У Кольриджа, очевидно была та способность, которую другой английский поэт Китс называл «Отрицательная способность» (Negative Capability). Он говорил, что это «когда человек умеет находиться в состоянии неинформированности, в мистерии, в сомнениях, при этом не испытывая никакого внутреннего зуда получить фактические сведения или применить разум». 

    Как Кольридж пришел к такой способности – другой вопрос, но, так или иначе, весь свой сюжет он расположил вдоль линий «направляющих смысла» когнитивной функции, а используемый им «недисциплинированный» язык образов затем аккуратно сам собой лег по контуру этих «линий силы», создав в восприятии читателя чувство «красоты», - или, как выразился Вордсворт, «очень искренней страсти».         

   Попробуем перечитать текст заново и нащупать в нем эти «линии силы».  

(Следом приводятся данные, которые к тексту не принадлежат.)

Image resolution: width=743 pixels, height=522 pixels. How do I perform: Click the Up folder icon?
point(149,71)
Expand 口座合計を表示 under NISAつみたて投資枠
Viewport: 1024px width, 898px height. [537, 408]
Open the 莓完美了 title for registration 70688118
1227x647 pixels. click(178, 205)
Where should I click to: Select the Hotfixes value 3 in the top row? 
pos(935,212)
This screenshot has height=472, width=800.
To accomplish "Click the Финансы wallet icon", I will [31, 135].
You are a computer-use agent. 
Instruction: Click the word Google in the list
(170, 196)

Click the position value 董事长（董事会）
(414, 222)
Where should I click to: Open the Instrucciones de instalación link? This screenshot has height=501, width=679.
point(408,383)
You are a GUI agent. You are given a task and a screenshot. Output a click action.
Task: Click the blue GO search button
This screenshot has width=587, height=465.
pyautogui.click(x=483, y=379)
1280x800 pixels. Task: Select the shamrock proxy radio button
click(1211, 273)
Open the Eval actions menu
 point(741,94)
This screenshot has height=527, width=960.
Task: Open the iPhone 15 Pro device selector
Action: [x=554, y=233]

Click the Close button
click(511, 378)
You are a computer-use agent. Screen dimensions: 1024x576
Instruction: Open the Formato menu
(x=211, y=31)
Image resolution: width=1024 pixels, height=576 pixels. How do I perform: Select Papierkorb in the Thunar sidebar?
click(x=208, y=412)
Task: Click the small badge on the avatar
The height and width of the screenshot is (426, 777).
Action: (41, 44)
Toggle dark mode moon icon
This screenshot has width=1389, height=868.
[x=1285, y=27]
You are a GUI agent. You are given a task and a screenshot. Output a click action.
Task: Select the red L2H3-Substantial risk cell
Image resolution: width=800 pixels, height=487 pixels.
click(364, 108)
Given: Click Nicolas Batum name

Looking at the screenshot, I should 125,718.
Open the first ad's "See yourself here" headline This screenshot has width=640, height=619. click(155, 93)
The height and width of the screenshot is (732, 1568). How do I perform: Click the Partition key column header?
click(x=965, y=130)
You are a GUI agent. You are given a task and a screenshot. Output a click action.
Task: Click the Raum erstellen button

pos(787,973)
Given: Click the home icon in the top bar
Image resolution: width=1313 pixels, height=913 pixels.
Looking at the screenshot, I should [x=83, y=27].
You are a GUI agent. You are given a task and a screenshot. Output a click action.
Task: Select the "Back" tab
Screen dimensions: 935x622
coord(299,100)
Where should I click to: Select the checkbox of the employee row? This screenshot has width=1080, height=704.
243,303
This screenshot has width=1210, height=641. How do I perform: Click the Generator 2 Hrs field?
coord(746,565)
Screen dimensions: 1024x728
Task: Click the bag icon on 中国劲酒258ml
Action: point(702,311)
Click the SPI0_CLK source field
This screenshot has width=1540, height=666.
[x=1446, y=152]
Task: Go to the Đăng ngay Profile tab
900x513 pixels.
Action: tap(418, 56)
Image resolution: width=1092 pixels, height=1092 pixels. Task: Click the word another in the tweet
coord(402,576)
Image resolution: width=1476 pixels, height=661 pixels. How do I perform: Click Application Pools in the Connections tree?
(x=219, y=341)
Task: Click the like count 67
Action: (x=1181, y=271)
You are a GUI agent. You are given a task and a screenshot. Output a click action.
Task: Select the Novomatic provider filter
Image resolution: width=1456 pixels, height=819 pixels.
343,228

   Начальный эпизод с идущими на свадьбу молодыми людьми это аллегория жизни человека, "замороченного" речью – из-за использования речи, этого инструмента сканирования реальности, человек  живет будущим сценарием собственного счастья, - он весь в будущем, а не в настоящем, он стремится к веселью и наслаждению (что может быть счастливее свадьбы?).  

   Но этого будущего нет, есть текущая реальность, которой молодые люди вокруг себя не замечают. Как следует из стихотворения, счастливое или не счастливое, будущее никогда не наступает – слушатель Морехода, в конечном итоге, так и не попадет на свадьбу. Но что есть текущая реальность, на которую надо обратить внимание? Неужели, это ужасный, грязный старик, который хватает нас за руки, останавливает, хочет нас заставить слушать себя - это настоящее?! Нам не хочется останавливаться…  

 

 

 

 

 

 

 

 

 

 

 

 

 

Завороженный, юноша впадает в транс, теряет дар речи, – это аллегория того, что каждый из нас смутно тоскует по «направляющим смысла» в себе самом, по себя самому настоящему, по настоящему миру, который речь заставляет нас забыть бесконечными обещаниями будущего мира. Юноша впадает в транс, но и «просыпается», слушая Морехода.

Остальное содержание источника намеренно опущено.